━━ Supplied records ━━

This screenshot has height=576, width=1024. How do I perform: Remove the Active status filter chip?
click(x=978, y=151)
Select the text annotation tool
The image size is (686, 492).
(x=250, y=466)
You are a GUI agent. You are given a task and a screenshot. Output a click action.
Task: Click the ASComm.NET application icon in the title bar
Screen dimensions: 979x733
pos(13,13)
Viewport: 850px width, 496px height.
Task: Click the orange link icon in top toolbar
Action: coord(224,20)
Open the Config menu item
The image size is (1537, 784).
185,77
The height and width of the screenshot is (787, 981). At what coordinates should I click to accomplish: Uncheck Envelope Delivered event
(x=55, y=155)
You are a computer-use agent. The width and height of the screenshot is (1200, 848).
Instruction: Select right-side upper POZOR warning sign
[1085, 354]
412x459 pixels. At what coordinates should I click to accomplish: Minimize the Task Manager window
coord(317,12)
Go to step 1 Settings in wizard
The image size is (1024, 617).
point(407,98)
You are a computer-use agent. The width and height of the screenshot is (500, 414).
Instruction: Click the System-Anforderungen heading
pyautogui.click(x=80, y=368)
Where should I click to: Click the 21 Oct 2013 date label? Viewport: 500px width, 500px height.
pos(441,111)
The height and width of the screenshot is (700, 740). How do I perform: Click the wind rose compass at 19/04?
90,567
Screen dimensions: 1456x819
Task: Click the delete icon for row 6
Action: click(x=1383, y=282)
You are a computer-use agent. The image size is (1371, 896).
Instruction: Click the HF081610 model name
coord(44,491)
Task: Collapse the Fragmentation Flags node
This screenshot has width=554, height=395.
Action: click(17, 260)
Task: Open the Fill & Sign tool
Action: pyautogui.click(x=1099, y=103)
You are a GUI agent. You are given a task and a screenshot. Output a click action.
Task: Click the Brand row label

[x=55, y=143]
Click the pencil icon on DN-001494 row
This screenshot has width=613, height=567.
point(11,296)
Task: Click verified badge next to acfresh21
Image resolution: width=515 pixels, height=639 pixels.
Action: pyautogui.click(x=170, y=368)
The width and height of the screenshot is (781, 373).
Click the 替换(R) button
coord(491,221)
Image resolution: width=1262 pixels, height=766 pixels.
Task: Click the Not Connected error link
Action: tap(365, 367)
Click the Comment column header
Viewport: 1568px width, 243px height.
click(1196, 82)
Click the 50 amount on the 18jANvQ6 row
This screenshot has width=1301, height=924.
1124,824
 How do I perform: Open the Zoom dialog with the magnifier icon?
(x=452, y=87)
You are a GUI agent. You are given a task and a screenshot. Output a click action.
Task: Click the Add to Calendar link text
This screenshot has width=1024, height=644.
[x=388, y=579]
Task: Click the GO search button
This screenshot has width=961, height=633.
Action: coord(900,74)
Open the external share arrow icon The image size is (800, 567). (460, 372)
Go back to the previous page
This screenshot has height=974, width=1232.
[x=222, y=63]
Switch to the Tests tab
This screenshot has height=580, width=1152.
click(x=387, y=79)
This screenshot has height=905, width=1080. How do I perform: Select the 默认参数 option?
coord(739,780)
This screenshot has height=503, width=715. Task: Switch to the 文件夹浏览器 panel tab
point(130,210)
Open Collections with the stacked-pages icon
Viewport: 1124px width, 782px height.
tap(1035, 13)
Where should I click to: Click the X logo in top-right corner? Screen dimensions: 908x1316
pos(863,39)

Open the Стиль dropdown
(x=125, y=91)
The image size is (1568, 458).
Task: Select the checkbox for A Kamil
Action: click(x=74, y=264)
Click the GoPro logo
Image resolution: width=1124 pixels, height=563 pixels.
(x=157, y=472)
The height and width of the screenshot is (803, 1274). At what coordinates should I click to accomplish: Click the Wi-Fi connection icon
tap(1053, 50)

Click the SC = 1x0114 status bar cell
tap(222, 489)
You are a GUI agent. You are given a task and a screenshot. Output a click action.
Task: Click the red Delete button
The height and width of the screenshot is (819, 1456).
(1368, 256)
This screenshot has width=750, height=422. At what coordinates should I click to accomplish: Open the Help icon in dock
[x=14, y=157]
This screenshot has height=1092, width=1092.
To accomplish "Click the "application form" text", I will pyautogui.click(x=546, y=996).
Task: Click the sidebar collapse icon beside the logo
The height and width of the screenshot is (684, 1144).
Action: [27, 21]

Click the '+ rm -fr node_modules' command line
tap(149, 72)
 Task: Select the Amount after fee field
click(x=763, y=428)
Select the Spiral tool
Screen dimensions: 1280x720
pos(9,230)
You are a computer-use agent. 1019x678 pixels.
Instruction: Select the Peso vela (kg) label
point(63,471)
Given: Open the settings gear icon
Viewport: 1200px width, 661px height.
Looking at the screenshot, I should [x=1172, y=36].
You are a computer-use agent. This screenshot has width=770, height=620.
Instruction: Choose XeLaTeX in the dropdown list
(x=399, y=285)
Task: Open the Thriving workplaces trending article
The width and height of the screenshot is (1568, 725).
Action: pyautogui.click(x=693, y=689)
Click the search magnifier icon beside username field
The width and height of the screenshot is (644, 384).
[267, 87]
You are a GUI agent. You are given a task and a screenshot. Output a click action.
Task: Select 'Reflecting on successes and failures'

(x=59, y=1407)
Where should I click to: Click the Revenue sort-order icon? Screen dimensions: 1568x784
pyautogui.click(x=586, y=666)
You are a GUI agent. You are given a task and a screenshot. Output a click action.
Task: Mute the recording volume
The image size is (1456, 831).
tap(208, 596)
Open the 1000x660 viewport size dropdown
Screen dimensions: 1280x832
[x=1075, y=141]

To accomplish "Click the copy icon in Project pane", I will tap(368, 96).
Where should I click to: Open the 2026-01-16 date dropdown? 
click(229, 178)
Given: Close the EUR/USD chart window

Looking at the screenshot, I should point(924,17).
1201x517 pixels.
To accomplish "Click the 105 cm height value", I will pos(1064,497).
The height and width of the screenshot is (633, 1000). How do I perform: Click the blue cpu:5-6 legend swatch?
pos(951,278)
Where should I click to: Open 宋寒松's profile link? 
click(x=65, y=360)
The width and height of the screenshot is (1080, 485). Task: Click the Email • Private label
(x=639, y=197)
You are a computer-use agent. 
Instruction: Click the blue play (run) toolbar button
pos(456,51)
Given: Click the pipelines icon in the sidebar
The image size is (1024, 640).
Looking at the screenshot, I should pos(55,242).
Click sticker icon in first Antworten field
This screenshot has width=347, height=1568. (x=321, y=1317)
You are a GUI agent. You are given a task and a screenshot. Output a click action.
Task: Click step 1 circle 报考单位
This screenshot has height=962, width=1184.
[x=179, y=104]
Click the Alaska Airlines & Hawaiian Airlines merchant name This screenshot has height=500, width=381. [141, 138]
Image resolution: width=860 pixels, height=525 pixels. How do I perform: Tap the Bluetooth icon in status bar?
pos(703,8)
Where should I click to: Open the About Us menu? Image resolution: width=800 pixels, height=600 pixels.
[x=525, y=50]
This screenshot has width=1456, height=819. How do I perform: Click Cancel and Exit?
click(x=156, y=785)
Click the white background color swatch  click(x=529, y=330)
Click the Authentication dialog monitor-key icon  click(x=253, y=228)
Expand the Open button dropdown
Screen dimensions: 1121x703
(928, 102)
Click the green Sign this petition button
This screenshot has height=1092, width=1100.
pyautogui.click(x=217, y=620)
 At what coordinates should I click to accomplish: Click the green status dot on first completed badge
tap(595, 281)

━━━

-- Task directions --
Across the data above, count the lines that include the word "step", and respond with the number alone.

-- Task answer --
2